**SUPPLIED MATERIAL:**
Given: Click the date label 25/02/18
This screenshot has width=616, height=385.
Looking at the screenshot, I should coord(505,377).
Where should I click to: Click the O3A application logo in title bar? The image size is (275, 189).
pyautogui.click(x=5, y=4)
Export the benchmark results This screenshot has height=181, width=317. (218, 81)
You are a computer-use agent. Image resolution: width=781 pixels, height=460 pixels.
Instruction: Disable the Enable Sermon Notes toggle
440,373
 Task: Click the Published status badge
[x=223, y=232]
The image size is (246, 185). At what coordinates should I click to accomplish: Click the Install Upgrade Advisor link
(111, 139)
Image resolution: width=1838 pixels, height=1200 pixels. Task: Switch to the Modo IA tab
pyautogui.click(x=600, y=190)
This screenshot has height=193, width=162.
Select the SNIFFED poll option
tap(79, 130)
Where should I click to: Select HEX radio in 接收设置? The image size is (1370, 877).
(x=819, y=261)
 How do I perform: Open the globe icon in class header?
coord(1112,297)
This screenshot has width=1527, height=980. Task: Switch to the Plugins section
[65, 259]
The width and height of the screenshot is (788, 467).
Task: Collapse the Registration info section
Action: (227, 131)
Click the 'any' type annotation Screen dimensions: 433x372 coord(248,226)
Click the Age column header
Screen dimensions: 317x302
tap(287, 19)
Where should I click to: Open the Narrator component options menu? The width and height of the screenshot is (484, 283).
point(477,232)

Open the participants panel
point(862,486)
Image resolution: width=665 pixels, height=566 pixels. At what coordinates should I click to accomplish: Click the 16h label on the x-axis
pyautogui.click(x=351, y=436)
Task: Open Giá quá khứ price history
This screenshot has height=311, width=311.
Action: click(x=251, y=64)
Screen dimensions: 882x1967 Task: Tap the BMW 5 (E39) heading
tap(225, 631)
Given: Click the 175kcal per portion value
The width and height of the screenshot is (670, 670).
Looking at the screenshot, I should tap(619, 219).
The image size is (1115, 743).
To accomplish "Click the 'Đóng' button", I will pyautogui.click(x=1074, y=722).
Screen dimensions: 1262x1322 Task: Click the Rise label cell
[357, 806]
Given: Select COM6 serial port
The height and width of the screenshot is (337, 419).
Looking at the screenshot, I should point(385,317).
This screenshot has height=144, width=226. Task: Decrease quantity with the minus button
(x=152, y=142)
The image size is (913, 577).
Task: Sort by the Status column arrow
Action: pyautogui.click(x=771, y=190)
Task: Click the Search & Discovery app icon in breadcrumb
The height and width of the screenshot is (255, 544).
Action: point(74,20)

**EXERCISE:** Look for the line with "This screenshot has height=311, width=311." in the listing above. Print it and each later line exactly, ending with the last line.

**REPLY TO THE TASK:**
This screenshot has height=311, width=311.
Action: click(x=251, y=64)
Screen dimensions: 882x1967 Task: Tap the BMW 5 (E39) heading
tap(225, 631)
Given: Click the 175kcal per portion value
The width and height of the screenshot is (670, 670).
Looking at the screenshot, I should tap(619, 219).
The image size is (1115, 743).
To accomplish "Click the 'Đóng' button", I will pyautogui.click(x=1074, y=722).
Screen dimensions: 1262x1322 Task: Click the Rise label cell
[357, 806]
Given: Select COM6 serial port
The height and width of the screenshot is (337, 419).
Looking at the screenshot, I should point(385,317).
This screenshot has height=144, width=226. Task: Decrease quantity with the minus button
(x=152, y=142)
The image size is (913, 577).
Task: Sort by the Status column arrow
Action: pyautogui.click(x=771, y=190)
Task: Click the Search & Discovery app icon in breadcrumb
The height and width of the screenshot is (255, 544).
Action: point(74,20)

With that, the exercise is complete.